In his adolescent years, Charles was noted for his bravery and flamboyant style of leadership. At one point after becoming Dauphin, he led an army against the English dressed in the red, white, and blue that represented his family; his heraldic device was a mailed fist clutching a naked sword. On 25 June 1421, he took Gallardon and executed, as traitors, the garrison, and by the end of June Charles had invested Chartres. He then went south of the Loire River under the protection of Yolande of Aragon, known as "Queen of the Four Kingdoms" and, on 18 December 1422, married her daughter, Marie of Anjou, to whom he had been engaged since December 1413 in a ceremony at the Louvre Palace.

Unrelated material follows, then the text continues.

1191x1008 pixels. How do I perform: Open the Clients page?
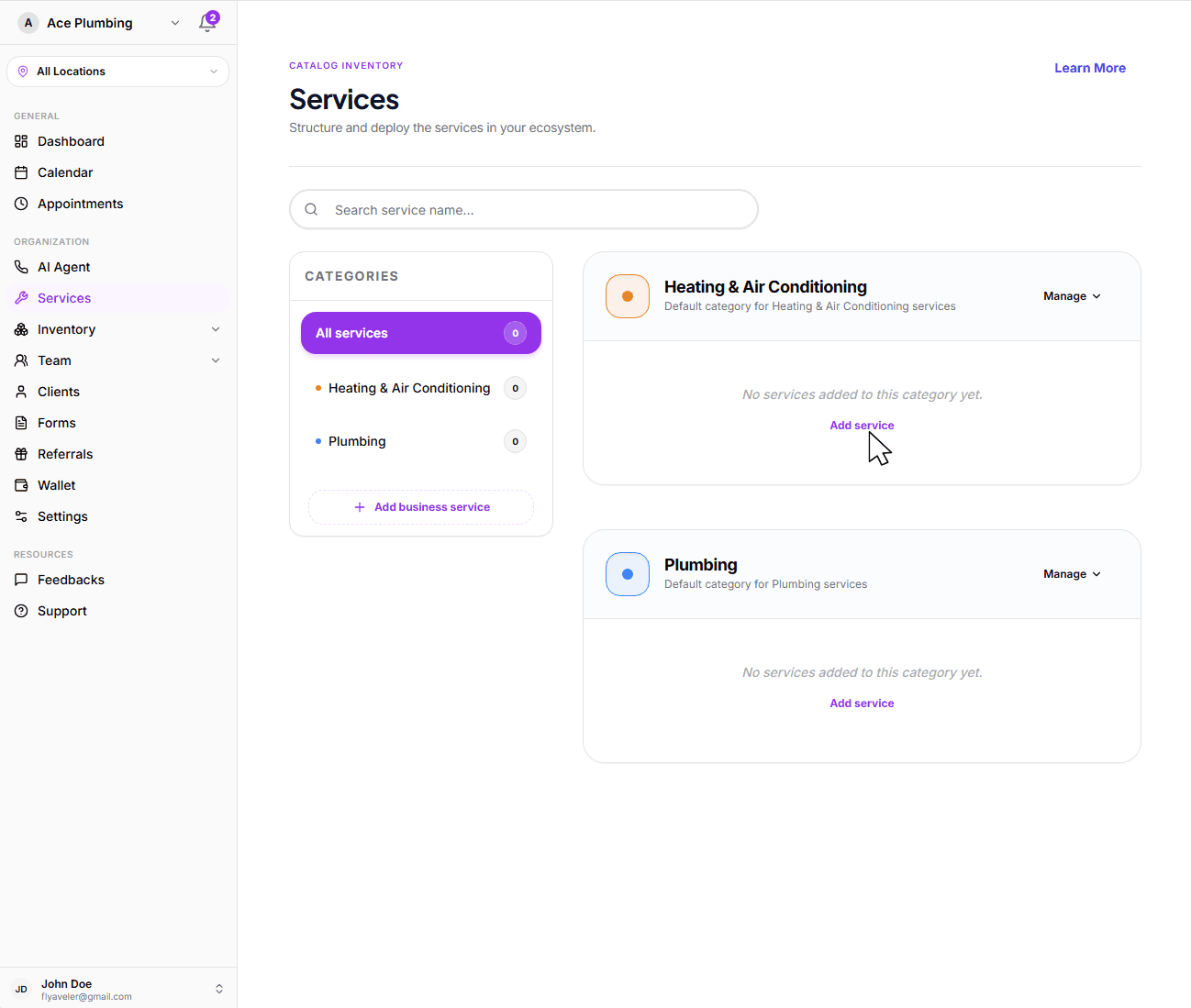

Charles claimed the title King of France for himself, but failed to make any attempts to expel the English from northern France out of indecision and a sense of hopelessness. Instead, he remained south of the Loire River, where he was still able to exert power, and maintained an itinerant court in the Loire Valley at castles such as Chinon. He was still customarily known as the "Dauphin", or derisively as the "King of Bourges", after the town where he generally lived. Periodically, he considered flight to the Iberian Peninsula, which would have allowed the English to advance their occupation of France.
Political conditions in France took a decisive turn in the year 1429 just as the prospects for the Dauphin began to look hopeless. The town of Orléans had been under siege since October 1428. The English regent, the Duke of Bedford (the uncle of Henry VI), was advancing into the Duchy of Bar, ruled by Charles's brother-in-law, René. The French lords and soldiers loyal to Charles were becoming increasingly desperate. Then in the little village of Domrémy, on the border of Lorraine and Champagne, a teenage girl named Joan of Arc (French: Jeanne d'Arc), demanded that the garrison commander at Vaucouleurs, Robert de Baudricourt, collect the soldiers and resources necessary to bring her to the Dauphin at Chinon, stating that visions of angels and saints had given her a divine mission. Granted an escort of five veteran soldiers and a letter of referral to Charles by Lord Baudricourt, Joan rode to see Charles at Chinon. She arrived on 23 February 1429.
Second-hand testimony by witnesses who were not present when Joan and the Dauphin met state Charles wanted to test her claim to be able to recognise him despite never having seen him, and so he disguised himself as one of his courtiers. He stood in their midst when Joan entered the chamber in which the court was assembled. Joan identified Charles immediately. She bowed low to him and embraced his knees, declaring "God give you a happy life, sweet King!" Despite attempts to claim that another man was in fact the king, thereafter Joan referred to him as "Dauphin" or "Noble Dauphin" until he was crowned in Reims four months later. After a private conversation between the two, Charles became inspired and filled with confidence.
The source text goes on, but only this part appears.